Restrictive Lung Disease (CP Revised) Flashcards
in basic terms, what is restrictive lung disease
lungs cannot fully expand
in restrictive lung diseases, what is flail chest
3 or more adjacent ipsilateral ribs (/sternum) are fractured in at least 2 different segments
initial signs of restrictive lung diseases
chronic hyperventilation
what is hyperventilation
blow off too much CO2
in restrictive lung diseases, what does exertional dyspnea move to
dyspnea at rest
is cough effective in restrictive lung diseases
no it is ineffective
what is the breathing pattern like in restrictive lung diseases
rapid and shallow
what type of medication can be used for restrictive lung diseases
corticosteroids
progression in restrictive lung diseases starting with pulmonary artery hypertension (4 total)
pulmonary artery hypertension –> cor pulmonale –> severely decreased oxygenation –> ventilatory failure
what type of disease is pulmonary fibrosis
restrictive lung disease
pulmonary fibrosis is AKA
interstitial lung/pulmonary disease
pathophysiology of pulmonary fibrosis
chronic inflammation of lung tissue, leading to lung scarring
2/3 patients with pulmonary fibrosis can attribute ____ to the etiology
idiopathic
the other 1/3 can attribute their to… (pulmonary fibrosis)
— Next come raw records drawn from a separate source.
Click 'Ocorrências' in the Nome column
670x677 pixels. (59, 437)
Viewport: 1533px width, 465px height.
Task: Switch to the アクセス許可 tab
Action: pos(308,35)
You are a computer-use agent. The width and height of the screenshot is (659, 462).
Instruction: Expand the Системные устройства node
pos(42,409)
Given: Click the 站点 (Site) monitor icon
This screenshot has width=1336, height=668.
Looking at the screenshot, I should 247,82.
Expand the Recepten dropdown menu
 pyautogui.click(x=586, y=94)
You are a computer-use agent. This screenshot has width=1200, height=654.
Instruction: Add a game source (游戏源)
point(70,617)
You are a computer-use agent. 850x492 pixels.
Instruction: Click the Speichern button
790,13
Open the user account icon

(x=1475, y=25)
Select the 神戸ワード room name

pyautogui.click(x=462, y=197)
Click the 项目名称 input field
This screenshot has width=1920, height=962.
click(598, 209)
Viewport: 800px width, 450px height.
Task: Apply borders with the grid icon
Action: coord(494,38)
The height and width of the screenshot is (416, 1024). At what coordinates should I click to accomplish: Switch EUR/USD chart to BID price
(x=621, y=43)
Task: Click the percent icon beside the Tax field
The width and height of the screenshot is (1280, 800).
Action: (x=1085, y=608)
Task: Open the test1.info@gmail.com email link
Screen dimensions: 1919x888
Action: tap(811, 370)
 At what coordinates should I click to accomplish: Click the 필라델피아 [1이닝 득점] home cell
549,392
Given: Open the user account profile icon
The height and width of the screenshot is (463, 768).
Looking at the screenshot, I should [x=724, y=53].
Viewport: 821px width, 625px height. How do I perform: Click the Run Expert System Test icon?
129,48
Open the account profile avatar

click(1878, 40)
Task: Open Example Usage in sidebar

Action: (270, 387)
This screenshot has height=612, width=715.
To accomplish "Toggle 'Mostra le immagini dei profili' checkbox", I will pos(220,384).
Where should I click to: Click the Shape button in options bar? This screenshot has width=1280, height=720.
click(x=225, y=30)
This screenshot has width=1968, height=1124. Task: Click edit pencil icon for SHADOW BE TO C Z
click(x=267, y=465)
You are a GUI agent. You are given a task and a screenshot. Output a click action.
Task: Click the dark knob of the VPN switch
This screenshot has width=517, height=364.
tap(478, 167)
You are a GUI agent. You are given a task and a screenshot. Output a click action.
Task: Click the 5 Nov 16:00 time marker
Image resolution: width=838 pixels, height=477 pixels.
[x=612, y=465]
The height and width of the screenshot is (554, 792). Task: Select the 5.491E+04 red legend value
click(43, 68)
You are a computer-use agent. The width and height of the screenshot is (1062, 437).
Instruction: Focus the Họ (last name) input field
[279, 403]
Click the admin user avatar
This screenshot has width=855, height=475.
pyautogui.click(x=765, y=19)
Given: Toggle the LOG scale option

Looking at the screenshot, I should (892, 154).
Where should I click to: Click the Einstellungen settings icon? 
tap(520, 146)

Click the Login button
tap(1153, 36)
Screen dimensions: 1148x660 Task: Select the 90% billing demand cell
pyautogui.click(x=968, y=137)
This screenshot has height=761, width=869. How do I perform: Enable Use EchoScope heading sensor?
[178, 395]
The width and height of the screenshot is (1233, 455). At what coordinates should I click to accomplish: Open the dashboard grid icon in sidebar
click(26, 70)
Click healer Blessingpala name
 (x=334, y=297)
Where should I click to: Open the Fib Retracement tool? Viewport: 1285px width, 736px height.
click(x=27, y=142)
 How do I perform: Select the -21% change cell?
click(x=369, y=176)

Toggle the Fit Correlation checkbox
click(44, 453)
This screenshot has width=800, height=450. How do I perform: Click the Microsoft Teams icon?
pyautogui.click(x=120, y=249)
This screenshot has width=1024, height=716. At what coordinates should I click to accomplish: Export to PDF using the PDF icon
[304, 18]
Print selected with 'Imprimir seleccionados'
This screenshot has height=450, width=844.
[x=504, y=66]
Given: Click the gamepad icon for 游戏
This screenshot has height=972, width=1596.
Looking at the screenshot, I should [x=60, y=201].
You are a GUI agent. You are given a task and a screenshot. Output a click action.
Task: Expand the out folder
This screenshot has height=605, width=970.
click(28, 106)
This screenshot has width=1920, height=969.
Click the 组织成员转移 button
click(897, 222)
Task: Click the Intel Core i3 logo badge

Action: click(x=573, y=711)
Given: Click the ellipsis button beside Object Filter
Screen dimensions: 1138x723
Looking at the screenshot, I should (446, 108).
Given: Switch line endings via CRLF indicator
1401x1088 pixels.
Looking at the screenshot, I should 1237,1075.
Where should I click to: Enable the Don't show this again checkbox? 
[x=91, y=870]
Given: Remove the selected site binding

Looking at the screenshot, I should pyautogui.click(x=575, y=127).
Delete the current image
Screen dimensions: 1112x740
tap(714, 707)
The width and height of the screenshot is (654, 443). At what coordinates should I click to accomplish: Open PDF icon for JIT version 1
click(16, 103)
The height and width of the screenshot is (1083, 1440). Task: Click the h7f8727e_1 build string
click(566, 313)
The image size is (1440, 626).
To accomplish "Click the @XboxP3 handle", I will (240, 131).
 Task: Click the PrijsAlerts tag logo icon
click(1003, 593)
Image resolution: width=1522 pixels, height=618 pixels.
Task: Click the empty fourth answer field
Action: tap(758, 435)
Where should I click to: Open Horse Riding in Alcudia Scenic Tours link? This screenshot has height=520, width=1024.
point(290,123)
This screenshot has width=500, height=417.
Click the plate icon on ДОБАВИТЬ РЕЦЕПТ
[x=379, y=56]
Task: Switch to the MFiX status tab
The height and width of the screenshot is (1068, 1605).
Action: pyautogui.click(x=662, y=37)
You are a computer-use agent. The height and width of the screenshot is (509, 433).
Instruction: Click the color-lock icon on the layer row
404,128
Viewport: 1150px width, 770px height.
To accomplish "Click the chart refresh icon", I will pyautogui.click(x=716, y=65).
s/p reactive airway disease due to healing scar tissue
because fibroblasts increase in activity in pulmonary fibrosis, what happens to the lobe at the alveoli
increased fibroblast activity distorts and shrinks lobe at the alveoli = decrease lung compliance
in pulmonary fibrosis, “stiff lung” referes to difficulty…
difficulty diffusing gases across
initial signs of pulmonary fibrosis
SOB and dry cough
is response predictable for pulmonary fibrosis
nope
pneumonconiosis is AKA
Dusty Lungs/Black Lung Disease
what is pneumonconiosis caused by
inhalation of large amounts of industrial substances
pathophysiology of hypersensitivity pneumonitis
exposure to organic dust
what is affected in hypersensitivity pneumonitis
alveoli and distal airways
signs and symptoms of hypersensitivity pneumonitis
quick onset of dyspnea, fever, chills, nonproductive cough
prognosis for hypersensitivity pneumonitis
poor with repeated exposure
what is the most common resultant from noxious gases, fumes, smoke inhalation
local irritation
what is atelectasis
collapse of a normally expanded lung
in atelectasis where can the lung collapse
any level of the lung/all of the lung
primary cause of atelectasis
bronchus obstructed
primary cause of bronchus obstructed in atelectasis
mucus membrane
in atelectasis, what happens to alveolar gas
absorbed in blood
because alveolar gas is absorbed in the blood, what happens to alveoli
it can’t stay open
pulmonary edema AKA
pulmonary congestion
what is pulmonary edema
excessive fluid in the lungs
in pulmonary edema, where does fluid accumulate
interstitial tissue
the incidence of pulmonary edema increases with age in those with…
heart failure
what part of the heart experiences failure with pulmonary edema
left ventricle
pathophysiology of pulmonary edema
fluid from pulmonary vessels leaks into alveolar spaces
because fluid from pulmonary vessels leaks into alveolar spaces, what happens to space of gas exchange with pulmonary edema
decrease space of gas exchange
in pulmonary edema, tissue injury leads to…
fibrosis
in general terms, what is Acute Respiratory Distress Syndome (ARDS)
acute respiratory failure
the incidence of Acute Respiratory Distress Syndome (ARDS) increases with…
new life sustaining measures for serious injury/illness
are any specific ages effected more by Acute Respiratory Distress Syndome (ARDS) than others?
nah
etiology of Acute Respiratory Distress Syndome (ARDS)
systemic or pulmonary insult
in Acute Respiratory Distress Syndome (ARDS), what is inactivated
surfactants
in Acute Respiratory Distress Syndome (ARDS), what happens to fluids, proteins, and blood cells?